Algunos empezamos a temer que ocurra algo así con la remodelación del eje Prado-Recoletos. Porque ha llovido muchísimo, y se han sucedido las sequías, desde que Álvarez del Manzano hiciera arrancar este proyecto, que mete el bisturí en una de las zonas más emblemáticas, más representativas y más visitadas de la capital. El equipo que ganó el concurso, capitaneado por Álvaro Siza y Juan Miguel Hernández de León, lleva cinco años dándole vueltas a su diseño, intentando acomodar voluntades y vanidades, haciéndolo compatible con todos los intereses y peleando porque, en esta vorágine, no se pierda el concepto original, el que les hizo ganar el concurso: recuperar lo que era un salón para peatones.

Es lógico y normal que el proyecto se revise con lupa por todos: ciudadanos, políticos, organizaciones ecologistas, entidades culturales, administraciones públicas… En las márgenes del paseo hay nada menos que tres de las mejores pinacotecas del mundo. Una actuación equivocada en este entorno puede hacer un daño terrible a la ciudad. Pero para evitarlo, todas las fuerzas políticas –todas, conviene recordarlo- aprobaron por unanimidad, en un tiempo en que esos consensos aún eran posibles, el proyecto que consideraron mejor: el más respetuoso, el que cuidaba con más mimo el entorno, el que pretendía recuperar el esplendor del pasado y hacer ganar valor a la zona.

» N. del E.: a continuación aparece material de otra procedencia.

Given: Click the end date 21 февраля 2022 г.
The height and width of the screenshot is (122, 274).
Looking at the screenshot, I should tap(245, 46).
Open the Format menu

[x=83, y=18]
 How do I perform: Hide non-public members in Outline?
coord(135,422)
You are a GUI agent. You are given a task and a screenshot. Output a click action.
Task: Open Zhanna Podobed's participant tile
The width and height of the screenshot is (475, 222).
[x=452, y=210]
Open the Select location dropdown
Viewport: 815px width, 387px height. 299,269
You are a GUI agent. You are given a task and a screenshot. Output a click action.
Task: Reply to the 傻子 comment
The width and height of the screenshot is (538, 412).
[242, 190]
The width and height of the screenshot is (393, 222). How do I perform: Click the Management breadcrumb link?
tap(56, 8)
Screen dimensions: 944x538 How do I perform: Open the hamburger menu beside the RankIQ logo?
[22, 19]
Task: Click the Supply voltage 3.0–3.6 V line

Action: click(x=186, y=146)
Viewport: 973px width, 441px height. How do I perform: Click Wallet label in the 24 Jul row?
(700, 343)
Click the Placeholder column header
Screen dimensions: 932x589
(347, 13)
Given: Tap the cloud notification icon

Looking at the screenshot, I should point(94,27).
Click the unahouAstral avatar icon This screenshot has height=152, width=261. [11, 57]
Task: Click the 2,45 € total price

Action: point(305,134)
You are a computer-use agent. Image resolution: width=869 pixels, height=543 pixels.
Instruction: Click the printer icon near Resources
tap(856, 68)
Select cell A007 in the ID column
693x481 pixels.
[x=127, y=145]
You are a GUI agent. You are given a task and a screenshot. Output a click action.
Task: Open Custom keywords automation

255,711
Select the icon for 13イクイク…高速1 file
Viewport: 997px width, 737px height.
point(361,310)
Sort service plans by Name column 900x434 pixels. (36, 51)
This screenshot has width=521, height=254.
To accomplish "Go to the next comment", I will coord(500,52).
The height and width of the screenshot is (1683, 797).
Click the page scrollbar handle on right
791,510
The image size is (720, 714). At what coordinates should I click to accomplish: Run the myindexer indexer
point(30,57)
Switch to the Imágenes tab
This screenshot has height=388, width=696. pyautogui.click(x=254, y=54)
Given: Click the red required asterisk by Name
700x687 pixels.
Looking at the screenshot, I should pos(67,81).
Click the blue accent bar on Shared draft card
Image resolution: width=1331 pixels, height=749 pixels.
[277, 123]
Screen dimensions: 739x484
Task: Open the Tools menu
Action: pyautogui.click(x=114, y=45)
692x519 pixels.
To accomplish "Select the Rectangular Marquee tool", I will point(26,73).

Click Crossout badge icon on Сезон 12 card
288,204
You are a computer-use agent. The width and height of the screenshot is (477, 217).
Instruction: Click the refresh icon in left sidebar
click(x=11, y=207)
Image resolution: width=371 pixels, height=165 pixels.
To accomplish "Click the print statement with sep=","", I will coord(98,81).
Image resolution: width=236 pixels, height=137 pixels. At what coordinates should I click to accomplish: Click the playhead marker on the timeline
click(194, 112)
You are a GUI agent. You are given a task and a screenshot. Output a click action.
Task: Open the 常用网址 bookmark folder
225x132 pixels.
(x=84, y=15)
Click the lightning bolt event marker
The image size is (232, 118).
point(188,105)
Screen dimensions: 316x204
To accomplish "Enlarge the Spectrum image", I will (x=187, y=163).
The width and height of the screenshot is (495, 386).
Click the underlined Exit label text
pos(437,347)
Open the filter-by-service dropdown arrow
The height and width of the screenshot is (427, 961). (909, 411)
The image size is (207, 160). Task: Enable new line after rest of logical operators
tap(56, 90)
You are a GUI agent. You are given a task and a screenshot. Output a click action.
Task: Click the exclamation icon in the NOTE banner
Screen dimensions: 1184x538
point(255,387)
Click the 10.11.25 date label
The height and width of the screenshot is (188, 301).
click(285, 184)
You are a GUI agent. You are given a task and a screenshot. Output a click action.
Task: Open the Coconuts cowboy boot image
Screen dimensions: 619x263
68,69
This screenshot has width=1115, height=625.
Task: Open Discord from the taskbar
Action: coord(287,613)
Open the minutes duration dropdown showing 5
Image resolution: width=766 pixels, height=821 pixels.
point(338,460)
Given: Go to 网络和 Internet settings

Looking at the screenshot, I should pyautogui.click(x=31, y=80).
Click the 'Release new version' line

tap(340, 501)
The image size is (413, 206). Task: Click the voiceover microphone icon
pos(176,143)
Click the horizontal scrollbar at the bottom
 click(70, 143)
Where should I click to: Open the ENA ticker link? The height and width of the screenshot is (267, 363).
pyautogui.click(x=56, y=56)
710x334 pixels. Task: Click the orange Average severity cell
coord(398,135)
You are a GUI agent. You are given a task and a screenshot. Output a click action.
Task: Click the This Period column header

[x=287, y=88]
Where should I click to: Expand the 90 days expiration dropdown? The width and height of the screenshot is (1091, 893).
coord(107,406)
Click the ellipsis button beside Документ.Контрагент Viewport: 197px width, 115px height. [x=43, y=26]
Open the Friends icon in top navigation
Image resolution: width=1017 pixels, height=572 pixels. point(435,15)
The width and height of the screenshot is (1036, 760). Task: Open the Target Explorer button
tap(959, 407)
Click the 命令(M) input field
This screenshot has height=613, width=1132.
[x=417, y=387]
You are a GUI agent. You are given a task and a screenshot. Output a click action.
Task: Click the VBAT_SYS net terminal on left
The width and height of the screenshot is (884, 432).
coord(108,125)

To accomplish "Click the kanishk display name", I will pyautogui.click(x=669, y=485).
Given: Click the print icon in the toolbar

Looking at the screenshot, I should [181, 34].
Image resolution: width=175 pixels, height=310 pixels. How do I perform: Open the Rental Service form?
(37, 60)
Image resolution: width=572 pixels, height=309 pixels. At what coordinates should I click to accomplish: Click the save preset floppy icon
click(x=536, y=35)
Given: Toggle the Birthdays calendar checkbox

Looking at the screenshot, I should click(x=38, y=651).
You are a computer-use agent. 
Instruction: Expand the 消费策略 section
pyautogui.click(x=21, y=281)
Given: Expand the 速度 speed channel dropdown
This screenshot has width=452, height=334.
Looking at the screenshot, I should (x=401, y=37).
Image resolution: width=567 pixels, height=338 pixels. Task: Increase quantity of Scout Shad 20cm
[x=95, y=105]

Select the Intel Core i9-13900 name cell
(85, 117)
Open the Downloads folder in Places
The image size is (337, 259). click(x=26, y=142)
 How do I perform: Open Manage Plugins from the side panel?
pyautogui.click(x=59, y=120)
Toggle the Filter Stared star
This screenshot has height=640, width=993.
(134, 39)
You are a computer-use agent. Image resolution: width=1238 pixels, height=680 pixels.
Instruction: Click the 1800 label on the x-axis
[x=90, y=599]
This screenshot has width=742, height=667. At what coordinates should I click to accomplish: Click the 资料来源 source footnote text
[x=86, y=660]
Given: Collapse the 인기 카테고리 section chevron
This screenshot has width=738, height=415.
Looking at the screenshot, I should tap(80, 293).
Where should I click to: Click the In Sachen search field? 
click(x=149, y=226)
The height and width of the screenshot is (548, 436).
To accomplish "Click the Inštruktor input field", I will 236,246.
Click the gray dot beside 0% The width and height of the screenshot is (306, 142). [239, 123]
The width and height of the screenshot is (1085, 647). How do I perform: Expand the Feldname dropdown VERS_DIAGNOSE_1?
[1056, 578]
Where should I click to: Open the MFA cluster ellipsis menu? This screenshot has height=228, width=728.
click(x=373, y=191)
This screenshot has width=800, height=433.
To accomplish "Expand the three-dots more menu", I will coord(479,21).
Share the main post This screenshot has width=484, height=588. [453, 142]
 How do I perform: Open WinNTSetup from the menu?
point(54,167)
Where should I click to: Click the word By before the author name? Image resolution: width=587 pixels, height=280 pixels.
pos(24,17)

Quienes están al frente del mismo son profesionales con mucho prestigio. Desde el respeto hacia lo que el eje tiene de valor, que es mucho, y desde la necesidad de renovación y mejora que presenta, que también es mucho, suena la hora de alcanzar consensos en los despachos para que los arquitectos puedan empezar a trabajar sobre las aceras, los pavimentos y los jardines. O corremos el peligro de terminar convirtiendo también el proyecto Prado-Recoletos en papel mojado.